◆ Excerpted passage ◆
┄┄┄┄┄┄

# What kind of Rotala is that???



## mayozent (Dec 8, 2009)

Hello

i scanned a lot of forums, books etc but i am still not sure what rotala i bought .

it is growing quite slow , develops a lot of shoots from the base, colour depending on light from green to orange, slightly red.

but look:

http://www.imgbox.de/show/img/KbaTbZ4iy0.JPG

http://www.imgbox.de/show/img/wT6mBaj5GB.JPG

thanks for your answers/appreceations


----------



## Daniil (Oct 30, 2009)

Welcome to APC.
To me it looks like ROTALA ROTUNDIFOLIA.


----------



## doubleott05 (Jul 20, 2005)

+1


----------



## aquatic_clay (Aug 17, 2009)

+2


----------



## khanzer22 (Nov 30, 2009)

Looks like Rotala sp. Singapore to me... Here's a pic of my Rotala sp. Singapore...










And my Rotala grows straight up and just few occasions of growing horizontal (creeps)... But I guess it all depends with your lighting/ferts...


----------



## asukawashere (Mar 11, 2009)

khanzer22 said:


> Looks like Rotala sp. Singapore to me... Here's a pic of my Rotala sp. Singapore...
> 
> 
> 
> ...


I was going to say it looked a bit like the _R. sp. 'Singapore'_ I got from you. XD

On the other hand, I also have _R. sp. 'Colorata'_ that looks similar under certain conditions... but some people think _R. sp. 'Colorata'_ is a variant of _R. rotundifolia_.

My conclusion from the whole issue is that _Rotala_ is just one of those genera where half the species look practically identical when grown submersed and all like fairly similar conditions, so it doesn't much matter which it is, lol.


----------



## mayozent (Dec 8, 2009)

hi guys

i also have rotundofolia in my tank, for me its no rotundofolia
the unknown looks and grows like a weak coloured "colorata" which i also have

look:

rotundofolia:http://www.imgbox.de/show/img/94YB6PYf32.JPG

colorata:http://www.imgbox.de/show/img/UYXNTOdlGH.JPG

is there a green version of colorata??


----------



## Cavan Allen (Jul 22, 2004)

They are all very, very, very likely R. rotundifolia. The onus is on the people who say they aren't says I.


----------



## doubleott05 (Jul 20, 2005)

i agree with the cavan


----------



## cousinkenni (Jan 24, 2005)

While I agree with Cavan......I also completely disagree in some respects (please correct me Cavan if I am wrong and implying something you didn't mean with that statement).

What Cavan just said is exactly the same as saying "all dogs are _Canis lupis familiaris_"

┄┄┄┄┄┄

◆ Dataset ◆
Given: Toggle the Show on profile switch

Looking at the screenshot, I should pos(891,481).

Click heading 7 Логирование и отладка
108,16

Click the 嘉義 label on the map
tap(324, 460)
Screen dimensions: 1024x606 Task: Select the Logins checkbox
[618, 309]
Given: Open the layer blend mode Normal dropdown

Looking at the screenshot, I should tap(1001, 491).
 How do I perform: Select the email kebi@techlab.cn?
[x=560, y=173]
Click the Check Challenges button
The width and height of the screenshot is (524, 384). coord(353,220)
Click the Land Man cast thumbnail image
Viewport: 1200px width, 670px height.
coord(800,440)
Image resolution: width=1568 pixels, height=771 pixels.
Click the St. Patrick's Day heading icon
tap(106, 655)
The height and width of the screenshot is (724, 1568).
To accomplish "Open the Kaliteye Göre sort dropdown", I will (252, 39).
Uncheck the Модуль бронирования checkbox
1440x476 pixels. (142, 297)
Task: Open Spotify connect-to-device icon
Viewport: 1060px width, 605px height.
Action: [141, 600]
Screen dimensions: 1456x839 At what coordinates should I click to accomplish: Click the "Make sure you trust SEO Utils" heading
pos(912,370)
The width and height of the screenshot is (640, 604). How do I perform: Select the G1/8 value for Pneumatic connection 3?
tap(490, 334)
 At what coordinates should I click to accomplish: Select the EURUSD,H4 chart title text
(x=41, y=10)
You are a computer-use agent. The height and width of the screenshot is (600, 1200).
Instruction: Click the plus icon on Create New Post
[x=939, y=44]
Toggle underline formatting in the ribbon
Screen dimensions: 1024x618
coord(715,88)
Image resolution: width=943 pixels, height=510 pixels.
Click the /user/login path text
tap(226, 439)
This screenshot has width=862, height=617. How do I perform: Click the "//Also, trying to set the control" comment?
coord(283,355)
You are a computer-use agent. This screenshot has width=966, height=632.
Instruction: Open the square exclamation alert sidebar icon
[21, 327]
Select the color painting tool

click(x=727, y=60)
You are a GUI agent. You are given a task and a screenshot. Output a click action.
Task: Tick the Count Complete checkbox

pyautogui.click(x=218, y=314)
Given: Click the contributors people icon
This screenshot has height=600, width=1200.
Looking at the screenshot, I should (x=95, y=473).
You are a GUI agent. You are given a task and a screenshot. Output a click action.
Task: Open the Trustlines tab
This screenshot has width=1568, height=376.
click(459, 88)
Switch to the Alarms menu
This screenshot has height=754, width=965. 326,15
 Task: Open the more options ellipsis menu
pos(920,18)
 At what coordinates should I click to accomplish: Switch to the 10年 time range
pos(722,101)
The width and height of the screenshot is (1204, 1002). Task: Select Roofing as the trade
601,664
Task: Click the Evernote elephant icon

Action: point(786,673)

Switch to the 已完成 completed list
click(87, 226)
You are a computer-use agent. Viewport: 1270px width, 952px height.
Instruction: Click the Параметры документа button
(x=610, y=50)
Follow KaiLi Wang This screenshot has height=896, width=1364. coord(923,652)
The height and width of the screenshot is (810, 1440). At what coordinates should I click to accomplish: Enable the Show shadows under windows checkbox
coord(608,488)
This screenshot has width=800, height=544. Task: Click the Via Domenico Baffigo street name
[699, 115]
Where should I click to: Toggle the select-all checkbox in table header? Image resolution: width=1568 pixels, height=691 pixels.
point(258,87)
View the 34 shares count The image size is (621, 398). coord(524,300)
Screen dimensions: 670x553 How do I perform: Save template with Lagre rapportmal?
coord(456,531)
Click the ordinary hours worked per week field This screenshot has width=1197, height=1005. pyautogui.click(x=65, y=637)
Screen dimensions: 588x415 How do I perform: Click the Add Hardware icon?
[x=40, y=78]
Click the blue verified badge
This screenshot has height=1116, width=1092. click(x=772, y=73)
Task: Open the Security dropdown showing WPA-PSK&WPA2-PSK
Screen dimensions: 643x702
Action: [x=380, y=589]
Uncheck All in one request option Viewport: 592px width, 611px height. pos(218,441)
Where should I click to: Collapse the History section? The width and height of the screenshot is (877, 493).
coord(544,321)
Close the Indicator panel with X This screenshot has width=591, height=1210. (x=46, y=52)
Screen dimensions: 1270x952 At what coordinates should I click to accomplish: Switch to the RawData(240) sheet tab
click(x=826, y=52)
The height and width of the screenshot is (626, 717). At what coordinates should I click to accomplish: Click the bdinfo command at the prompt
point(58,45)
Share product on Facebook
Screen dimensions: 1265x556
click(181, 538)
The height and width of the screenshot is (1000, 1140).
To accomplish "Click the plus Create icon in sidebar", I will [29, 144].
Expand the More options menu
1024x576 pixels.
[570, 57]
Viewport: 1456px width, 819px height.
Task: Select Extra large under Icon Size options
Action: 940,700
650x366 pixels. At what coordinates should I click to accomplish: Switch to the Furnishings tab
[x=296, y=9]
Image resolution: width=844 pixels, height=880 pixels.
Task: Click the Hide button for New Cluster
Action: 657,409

┄┄┄┄┄┄

◆ Goal ◆
Transcribe the part of the Rotala identification thread starting at "On the other" and ending at "it is, lol.".

◆ Reply ◆
On the other hand, I also have _R. sp. 'Colorata'_ that looks similar under certain conditions... but some people think _R. sp. 'Colorata'_ is a variant of _R. rotundifolia_.

My conclusion from the whole issue is that _Rotala_ is just one of those genera where half the species look practically identical when grown submersed and all like fairly similar conditions, so it doesn't much matter which it is, lol.